I was pleased to receive the link to a report that had looked into this particular scheme:
https://www.gov.uk/government/
I only have the equivalent of an A Level in economics and read the financial pages of various newspapers for over 40 years so perhaps I should defer to the judgement of the eminent authors. However, the report supplied by DCLG seemed not to answer my question but to actually make it more pertinent. So I have sent the following email asking whether my take on the findings of the study is correct?
Dear ****
Thank you sending me the report commissioned by DCLG to assess the
'additionality' attributable to Help to Buy Equity Loans.
The brief was actually not to address my question on the impact on
house prices of lending money to potential purchasers but does give
some clues.
The report emphasises and seems to support the operation of the 'market' and confirms
that the housing market is 'demand led' and that the researcher's approach/analysis is 'market
led'. However, the plaudits for the scheme are that it would resist
downward pressures (ie a fall in house prices - which some/many people would welcome) and support 'house price appreciation' (making housing less affordable) so that the loans would be repaid! So the answer to my question as to whether the scheme maintained/inflated house prices is
"yes" (and based on deliberate interference in the market).
The report then says that an additional 43% or more dwellings were
built due to the scheme. It does not answer my question as to how
many more people would have been able to afford to buy or rent if
house prices were say 20% lower in the absence of the inflated prices that could
be asked/paid as a result of the scheme? Of course the developers included in
the study responded by saying that those houses would not have been built.
However, that is because there is no requirement for planning permissions to be
implemented AND most if not all developers have paid prices for land
that factor in existing or inflated house prices.

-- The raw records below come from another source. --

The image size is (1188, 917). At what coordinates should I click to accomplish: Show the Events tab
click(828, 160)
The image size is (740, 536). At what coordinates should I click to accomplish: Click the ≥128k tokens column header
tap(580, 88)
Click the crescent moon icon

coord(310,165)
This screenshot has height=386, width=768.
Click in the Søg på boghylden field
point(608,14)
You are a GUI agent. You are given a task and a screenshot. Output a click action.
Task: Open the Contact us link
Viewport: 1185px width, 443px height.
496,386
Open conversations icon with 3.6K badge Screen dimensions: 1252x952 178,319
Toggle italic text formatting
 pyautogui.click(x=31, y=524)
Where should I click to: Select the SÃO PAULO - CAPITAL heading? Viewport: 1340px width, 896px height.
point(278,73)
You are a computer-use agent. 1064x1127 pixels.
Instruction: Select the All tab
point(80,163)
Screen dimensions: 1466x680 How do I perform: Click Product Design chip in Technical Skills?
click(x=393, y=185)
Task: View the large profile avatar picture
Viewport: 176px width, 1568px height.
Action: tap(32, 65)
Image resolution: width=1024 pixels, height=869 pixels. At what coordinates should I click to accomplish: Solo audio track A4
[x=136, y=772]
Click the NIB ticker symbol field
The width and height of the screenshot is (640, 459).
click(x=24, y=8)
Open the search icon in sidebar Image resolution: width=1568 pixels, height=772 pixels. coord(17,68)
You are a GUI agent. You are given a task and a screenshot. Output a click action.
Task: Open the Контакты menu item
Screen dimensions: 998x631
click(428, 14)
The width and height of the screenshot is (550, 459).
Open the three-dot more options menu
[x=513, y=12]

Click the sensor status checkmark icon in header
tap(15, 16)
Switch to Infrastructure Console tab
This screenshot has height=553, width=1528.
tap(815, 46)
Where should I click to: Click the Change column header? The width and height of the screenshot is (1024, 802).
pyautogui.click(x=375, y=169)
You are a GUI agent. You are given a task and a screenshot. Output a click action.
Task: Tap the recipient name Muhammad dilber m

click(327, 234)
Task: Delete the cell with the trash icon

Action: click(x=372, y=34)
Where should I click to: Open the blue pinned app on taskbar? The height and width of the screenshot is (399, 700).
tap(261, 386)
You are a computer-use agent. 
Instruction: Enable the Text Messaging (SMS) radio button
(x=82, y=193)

So, am I right to conclude from this research that these demand side
subsidies all go to those who sell land to developers? and that
actually more people would be able to buy land and houses at the lower
land prices that would result in the withdrawal of the £10 billion
subsidy? Or has this thesis not been tested?
Regards
I don't think that a degree in economics (or PPE) is required to see the effect on prices of fueling demand without increasing supply, which is good news as Gavin Barwell the new Planning and Housing Minister has a degree in Natural Sciences. He should be sharp enough to question the purpose and effect of this interference in the housing market and (as a Tory) see the need to build the small houses and flats at prices which people could afford based on the levels of local earnings.